* About this task
Lines holding the string "will" are the ones to copy from this listing.

* Raw data
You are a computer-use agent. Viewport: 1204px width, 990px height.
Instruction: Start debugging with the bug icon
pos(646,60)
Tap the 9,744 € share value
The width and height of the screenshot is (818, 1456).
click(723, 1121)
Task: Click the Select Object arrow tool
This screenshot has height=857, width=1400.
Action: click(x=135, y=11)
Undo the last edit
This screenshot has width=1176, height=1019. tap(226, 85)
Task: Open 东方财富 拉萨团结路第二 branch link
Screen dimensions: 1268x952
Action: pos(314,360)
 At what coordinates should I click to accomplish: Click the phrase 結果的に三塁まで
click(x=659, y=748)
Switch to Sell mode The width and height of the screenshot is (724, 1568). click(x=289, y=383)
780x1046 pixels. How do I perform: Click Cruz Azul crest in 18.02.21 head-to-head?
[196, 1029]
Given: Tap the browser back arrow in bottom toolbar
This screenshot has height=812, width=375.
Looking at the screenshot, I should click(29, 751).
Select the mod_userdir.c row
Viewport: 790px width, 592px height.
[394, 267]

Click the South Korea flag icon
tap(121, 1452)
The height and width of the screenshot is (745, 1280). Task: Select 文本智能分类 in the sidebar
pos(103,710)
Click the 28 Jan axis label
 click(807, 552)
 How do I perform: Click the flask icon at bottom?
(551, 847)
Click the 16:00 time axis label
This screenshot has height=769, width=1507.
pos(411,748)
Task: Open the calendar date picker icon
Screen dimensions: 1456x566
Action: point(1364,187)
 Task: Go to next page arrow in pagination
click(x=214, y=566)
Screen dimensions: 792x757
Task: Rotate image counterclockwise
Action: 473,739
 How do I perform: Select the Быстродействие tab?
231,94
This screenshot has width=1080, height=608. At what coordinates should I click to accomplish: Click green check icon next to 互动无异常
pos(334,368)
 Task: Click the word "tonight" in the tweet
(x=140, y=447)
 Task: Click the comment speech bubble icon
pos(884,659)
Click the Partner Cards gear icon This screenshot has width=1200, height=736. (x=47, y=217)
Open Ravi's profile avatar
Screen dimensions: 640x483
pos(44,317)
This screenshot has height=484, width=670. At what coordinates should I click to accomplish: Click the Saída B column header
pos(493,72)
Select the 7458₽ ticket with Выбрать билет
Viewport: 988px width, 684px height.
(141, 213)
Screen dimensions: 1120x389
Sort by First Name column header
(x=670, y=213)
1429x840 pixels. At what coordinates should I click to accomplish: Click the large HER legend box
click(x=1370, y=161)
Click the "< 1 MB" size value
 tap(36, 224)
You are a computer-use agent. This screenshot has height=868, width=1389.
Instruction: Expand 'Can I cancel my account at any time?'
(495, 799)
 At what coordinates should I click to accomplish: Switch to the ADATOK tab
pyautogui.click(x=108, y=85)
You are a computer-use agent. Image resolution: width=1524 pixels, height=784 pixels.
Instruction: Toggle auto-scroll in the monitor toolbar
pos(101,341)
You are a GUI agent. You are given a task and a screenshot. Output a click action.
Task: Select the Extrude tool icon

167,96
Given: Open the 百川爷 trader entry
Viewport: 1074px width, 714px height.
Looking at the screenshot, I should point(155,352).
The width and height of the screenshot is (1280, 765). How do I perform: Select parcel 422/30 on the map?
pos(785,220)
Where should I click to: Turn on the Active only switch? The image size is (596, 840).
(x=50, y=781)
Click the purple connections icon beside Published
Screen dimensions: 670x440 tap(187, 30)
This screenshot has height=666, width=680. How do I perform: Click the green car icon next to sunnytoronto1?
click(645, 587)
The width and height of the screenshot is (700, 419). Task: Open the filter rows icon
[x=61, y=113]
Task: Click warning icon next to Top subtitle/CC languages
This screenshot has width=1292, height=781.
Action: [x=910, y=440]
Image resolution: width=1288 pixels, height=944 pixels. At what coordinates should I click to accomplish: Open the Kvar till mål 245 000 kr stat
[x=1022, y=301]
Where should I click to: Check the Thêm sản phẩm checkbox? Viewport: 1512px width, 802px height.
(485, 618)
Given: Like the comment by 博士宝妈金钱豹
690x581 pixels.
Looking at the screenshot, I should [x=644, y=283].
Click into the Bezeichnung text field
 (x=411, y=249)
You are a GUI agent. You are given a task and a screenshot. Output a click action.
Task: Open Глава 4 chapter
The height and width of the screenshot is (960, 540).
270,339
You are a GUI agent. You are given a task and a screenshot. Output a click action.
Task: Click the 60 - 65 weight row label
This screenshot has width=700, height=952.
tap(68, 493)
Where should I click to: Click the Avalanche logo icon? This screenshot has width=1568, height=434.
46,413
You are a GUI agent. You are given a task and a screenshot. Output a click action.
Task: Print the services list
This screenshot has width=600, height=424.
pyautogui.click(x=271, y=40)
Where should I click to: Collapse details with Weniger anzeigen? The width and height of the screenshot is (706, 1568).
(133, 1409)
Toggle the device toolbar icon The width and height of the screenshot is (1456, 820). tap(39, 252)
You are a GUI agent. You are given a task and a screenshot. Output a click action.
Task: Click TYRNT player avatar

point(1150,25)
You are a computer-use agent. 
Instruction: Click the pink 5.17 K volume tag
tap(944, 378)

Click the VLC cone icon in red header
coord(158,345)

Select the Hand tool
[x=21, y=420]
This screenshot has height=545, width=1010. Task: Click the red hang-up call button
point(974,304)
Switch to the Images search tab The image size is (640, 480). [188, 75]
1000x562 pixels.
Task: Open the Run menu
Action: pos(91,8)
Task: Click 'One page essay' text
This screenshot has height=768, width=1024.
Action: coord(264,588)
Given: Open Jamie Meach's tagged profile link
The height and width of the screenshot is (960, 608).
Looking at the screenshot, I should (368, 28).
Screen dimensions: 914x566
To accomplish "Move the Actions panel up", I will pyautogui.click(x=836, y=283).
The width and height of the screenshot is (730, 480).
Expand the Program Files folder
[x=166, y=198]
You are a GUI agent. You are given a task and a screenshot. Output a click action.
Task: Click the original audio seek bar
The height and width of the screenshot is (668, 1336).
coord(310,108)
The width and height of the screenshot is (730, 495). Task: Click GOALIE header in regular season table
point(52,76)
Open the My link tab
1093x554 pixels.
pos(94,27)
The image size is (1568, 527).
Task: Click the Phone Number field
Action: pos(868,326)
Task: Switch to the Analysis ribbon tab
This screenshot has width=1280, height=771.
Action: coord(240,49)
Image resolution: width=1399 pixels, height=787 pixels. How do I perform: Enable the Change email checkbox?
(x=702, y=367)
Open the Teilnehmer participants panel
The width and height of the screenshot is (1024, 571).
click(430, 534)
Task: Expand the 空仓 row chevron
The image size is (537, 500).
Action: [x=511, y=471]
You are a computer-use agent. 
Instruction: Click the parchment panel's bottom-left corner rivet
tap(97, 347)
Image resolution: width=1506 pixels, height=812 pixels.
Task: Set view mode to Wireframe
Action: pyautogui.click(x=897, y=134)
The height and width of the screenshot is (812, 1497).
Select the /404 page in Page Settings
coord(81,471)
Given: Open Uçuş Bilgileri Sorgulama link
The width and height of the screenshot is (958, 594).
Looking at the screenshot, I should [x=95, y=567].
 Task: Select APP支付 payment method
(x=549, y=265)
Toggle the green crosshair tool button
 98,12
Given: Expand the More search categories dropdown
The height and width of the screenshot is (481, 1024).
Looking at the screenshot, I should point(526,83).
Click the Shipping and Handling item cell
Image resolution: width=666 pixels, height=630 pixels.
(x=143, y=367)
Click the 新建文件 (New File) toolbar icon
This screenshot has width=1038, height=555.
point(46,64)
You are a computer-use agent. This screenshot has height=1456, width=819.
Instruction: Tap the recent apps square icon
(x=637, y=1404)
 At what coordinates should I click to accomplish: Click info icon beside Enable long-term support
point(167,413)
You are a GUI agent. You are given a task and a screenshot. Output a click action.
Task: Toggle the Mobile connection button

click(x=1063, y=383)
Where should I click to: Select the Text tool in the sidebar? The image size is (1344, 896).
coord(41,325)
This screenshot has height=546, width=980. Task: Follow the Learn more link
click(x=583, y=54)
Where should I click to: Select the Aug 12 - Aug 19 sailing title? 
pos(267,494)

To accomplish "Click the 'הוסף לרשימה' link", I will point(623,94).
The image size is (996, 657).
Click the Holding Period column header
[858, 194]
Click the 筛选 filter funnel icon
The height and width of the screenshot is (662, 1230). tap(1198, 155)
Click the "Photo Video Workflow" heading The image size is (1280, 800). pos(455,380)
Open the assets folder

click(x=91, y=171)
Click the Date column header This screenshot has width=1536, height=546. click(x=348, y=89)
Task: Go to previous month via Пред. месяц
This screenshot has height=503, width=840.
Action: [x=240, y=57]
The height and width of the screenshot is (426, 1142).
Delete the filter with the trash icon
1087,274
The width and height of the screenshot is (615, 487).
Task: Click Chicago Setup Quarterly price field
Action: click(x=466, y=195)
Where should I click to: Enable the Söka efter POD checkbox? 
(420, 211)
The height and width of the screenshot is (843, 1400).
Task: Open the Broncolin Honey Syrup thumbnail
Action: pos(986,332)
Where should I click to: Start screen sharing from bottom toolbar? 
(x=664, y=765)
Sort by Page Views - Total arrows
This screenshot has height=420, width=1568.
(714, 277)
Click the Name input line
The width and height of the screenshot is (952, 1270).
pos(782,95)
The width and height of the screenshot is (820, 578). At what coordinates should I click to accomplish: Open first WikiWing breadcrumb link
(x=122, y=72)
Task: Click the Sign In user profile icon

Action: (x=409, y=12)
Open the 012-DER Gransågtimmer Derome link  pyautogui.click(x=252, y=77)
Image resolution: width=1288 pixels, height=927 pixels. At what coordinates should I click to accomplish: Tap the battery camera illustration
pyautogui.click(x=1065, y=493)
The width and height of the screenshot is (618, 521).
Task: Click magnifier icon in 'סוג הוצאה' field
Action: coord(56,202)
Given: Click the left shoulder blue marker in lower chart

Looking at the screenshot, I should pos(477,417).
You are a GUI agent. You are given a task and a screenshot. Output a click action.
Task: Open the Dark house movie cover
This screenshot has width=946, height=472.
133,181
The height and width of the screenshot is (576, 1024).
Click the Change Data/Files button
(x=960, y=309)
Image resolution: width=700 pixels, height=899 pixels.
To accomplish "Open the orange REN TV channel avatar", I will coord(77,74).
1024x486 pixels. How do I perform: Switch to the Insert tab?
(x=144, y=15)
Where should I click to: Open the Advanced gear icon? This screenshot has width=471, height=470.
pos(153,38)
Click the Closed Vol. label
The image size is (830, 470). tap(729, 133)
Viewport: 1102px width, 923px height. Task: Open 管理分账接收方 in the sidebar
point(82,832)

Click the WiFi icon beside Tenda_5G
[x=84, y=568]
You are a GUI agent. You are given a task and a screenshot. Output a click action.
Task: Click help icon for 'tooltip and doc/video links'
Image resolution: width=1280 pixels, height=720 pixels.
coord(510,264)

* Response area
To accomplish "Move the Actions panel up", I will pyautogui.click(x=836, y=283).
To accomplish "Click the 'הוסף לרשימה' link", I will point(623,94).
To accomplish "Open the orange REN TV channel avatar", I will coord(77,74).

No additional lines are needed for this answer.